Perchè domani non pubblicano anche quate camicie ho, quanti giorni di vacanza ho fatto, che tipo di cucina prediligo e la combinazione delle mie password dell'homebanking? Imbecilli... e poi vietano alle banche di riprendere troppo da vicino con le telecamere per "privacy". Dei ladri, evidentemente.


Oggi non hoi seguito i tg, ma ne hanno parlato o è tutto tabù?






Peer to peer, i redditi restano online
Lo stop del Garante aggirato dalle
reti di condivisione: i dati fiscali dei
contribuenti restano a portata di click
ROMA
Continua la polemica sulla pubblicazione dei redditi degli italiani on line. L'Agenzia delle Entrate aveva messo alla portata di tutti le dichiarazioni del 2005 ma nel giro di poche ore il Garante della privacy aveva imposto lo stop. L’agenzia aveva fatto dietrofront e aveva sospeso tutto. Ma la mossa del Garante potrebbe rivelarsi inutile. La colpa? Al solito: della rete, del peer to peer.
I dati su Internet
Nelle poche ore in cui i redditi sono rimasti consultabili sul sito dell'Agenzai delle Entrare, Internet si è appropriata dei dati. I file sono stati copiati e messi su reti di condivisione. Altri hanno pubblicato i link sui propri blog. E adesso sarà impossibile bloccare l'emorragia dei dati personali. Si scopre così che il più ricco di Roma (almeno secondo il fisco) è Giancarlo Giglio, classe 1941, 13,556 milioni di euro di reddito imponibile. Poi, Massimiliano Zucchi (13,044 milioni). Francesco Totti è al terzo posto, con 10,085 milioni di euro. Ed è anche il più ricco tra quelli con meno di 40 anni.
Consumatori sul piede di guerra
Continua dunque la corsa degli italiani a verificare con un click la situazione del vicino di casa, del vip o del politico di turno, che intasa l’accesso al sito già da metà mattina e si apre una querelle con il garante della privacy. All’attacco del provvedimento vanno i consumatori, con l’eccezione del Movimento Difesa del Consumatore (che definisce il provvedimento un «atto di trasparenza democratica»). L’Adoc parla di «violazione della privacy» e di «ghiotta informazione» fornita su un piatto d’argento ai criminali; il Codacons afferma che la vicenda è «preoccupante»; Adusbef e Federconsumatori si dicono «indignate per la pubblicazione on-line» e chiedono la «tempestiva rimozione di quei funzionari dell’Agenzia delle Entrate che hanno autorizzato la pubblicazione della "colonna infame", che espone i contribuenti ad atti ritorsivi, mentre lascia indisturbati i soliti evasori».
Scoppia la polemica politica
Non mancano le polemiche politiche.

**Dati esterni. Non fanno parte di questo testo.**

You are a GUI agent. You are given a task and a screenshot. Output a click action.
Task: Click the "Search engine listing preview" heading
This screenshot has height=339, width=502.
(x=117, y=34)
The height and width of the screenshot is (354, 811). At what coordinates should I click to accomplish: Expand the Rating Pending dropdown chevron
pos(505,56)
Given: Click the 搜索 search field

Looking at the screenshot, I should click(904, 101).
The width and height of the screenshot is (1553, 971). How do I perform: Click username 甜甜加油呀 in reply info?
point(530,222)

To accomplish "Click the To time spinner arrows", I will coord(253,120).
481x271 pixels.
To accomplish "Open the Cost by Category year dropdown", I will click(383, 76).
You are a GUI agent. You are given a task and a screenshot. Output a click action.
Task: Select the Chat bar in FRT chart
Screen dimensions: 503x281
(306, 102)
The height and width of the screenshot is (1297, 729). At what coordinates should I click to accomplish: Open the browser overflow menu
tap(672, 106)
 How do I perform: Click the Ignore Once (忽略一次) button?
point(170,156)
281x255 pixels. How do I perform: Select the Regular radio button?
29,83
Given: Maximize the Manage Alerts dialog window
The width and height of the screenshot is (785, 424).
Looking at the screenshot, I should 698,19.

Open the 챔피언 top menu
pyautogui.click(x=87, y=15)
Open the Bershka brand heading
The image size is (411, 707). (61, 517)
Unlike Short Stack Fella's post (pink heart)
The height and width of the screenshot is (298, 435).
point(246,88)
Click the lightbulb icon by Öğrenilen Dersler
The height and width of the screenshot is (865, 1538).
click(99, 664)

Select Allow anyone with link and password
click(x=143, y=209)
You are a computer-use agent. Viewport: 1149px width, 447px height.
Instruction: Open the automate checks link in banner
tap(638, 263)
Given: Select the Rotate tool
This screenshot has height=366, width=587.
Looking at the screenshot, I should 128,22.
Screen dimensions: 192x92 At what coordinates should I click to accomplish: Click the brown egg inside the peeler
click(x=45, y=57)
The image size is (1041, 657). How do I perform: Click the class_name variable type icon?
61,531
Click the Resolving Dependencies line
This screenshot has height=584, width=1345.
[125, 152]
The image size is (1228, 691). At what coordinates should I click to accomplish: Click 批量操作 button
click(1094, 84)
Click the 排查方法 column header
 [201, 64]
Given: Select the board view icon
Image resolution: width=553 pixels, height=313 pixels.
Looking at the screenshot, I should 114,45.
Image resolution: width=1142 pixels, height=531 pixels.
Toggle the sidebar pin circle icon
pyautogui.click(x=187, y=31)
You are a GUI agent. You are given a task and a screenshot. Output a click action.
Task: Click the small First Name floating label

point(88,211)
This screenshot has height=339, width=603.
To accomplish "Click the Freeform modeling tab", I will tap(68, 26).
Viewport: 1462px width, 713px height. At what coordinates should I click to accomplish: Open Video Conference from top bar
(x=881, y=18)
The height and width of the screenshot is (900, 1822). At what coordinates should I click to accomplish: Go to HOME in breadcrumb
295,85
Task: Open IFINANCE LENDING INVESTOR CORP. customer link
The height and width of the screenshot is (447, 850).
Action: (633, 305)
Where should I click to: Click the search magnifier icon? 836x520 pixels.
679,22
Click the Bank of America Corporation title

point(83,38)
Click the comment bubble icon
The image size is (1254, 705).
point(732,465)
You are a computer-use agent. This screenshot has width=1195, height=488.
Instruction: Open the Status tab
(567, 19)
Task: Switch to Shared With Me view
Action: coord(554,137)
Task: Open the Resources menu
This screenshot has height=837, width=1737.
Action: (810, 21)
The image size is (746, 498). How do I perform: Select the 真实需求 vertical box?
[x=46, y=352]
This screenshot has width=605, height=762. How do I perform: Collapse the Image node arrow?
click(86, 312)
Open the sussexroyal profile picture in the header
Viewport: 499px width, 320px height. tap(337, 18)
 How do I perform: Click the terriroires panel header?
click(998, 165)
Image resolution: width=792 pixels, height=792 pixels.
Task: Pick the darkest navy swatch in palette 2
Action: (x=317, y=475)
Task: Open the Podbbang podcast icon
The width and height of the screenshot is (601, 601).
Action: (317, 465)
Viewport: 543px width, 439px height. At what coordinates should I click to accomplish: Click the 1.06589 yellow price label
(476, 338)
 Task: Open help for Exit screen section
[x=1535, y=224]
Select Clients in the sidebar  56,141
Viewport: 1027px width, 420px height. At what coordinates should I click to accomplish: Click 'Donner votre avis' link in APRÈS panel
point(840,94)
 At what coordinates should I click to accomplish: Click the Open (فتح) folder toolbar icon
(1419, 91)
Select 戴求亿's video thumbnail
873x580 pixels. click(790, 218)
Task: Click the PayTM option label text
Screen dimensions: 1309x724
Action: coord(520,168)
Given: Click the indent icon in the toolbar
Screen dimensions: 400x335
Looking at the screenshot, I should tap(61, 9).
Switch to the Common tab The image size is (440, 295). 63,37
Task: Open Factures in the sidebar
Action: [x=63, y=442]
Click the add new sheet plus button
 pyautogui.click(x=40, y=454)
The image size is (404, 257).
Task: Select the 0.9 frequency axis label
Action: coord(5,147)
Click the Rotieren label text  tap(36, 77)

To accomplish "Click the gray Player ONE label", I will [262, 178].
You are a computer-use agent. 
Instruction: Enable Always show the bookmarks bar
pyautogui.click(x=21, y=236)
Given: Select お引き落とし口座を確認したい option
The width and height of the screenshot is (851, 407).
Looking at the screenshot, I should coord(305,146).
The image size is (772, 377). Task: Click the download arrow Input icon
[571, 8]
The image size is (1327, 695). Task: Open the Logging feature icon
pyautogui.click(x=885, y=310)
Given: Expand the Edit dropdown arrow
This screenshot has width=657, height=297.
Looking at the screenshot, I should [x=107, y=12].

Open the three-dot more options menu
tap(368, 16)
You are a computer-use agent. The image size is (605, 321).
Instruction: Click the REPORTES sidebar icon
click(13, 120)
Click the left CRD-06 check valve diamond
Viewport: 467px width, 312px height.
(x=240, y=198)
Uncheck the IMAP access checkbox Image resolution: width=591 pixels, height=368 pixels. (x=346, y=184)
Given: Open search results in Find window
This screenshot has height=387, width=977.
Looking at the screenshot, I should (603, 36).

Secondo Vincenzo Visco «è un fatto di trasparenza e di democrazia che c’è in tutto il mondo». Il vice ministro dell’Economia ha apiegato che tutto «era già pronto per gennaio, ma per evitare le polemiche in campagna elettorale ho chiesto di pubblicarle più tardi». Il Pd plaude e Matteo Colanninno dice che la pubblicazione in rete delle dichiarazioni dei redditi «è una cosa che non mi sorprende». Insorge invece il Pdl. È una «Viscata», un «atto vergognoso», attacca il parlamentare di Forza Italia Guido Crosetto. Secondo Urso (An) «occore coniugare la trasparenza con il diritto alla privacy». Pannella promuove invece l'iniziativa dell'Agenzia delle entrate: «Non capisco quale problema ci sia». E sul tema è intervenuto anche Beppe Grillo: «I redditi online? Una follia...».
http://www.lastampa.it/redazione/cms...2454girata.asp


io da domani voglio l'elenco accessibile on-line senza login di tutti coloro che sono stati condannati per i seguenti reati
Omicidio
Stupro
Pedofilia
Spaccio di stupefacenti
Rapine
Perchè in un concetto di "trasparenza" voglio avere il sacrosanto diritto di sapere se il mio vicino di casa è pericoloso o no. Le condanne penali sono pubblicate da qualche parte ed accessibili? Le voglio on-line.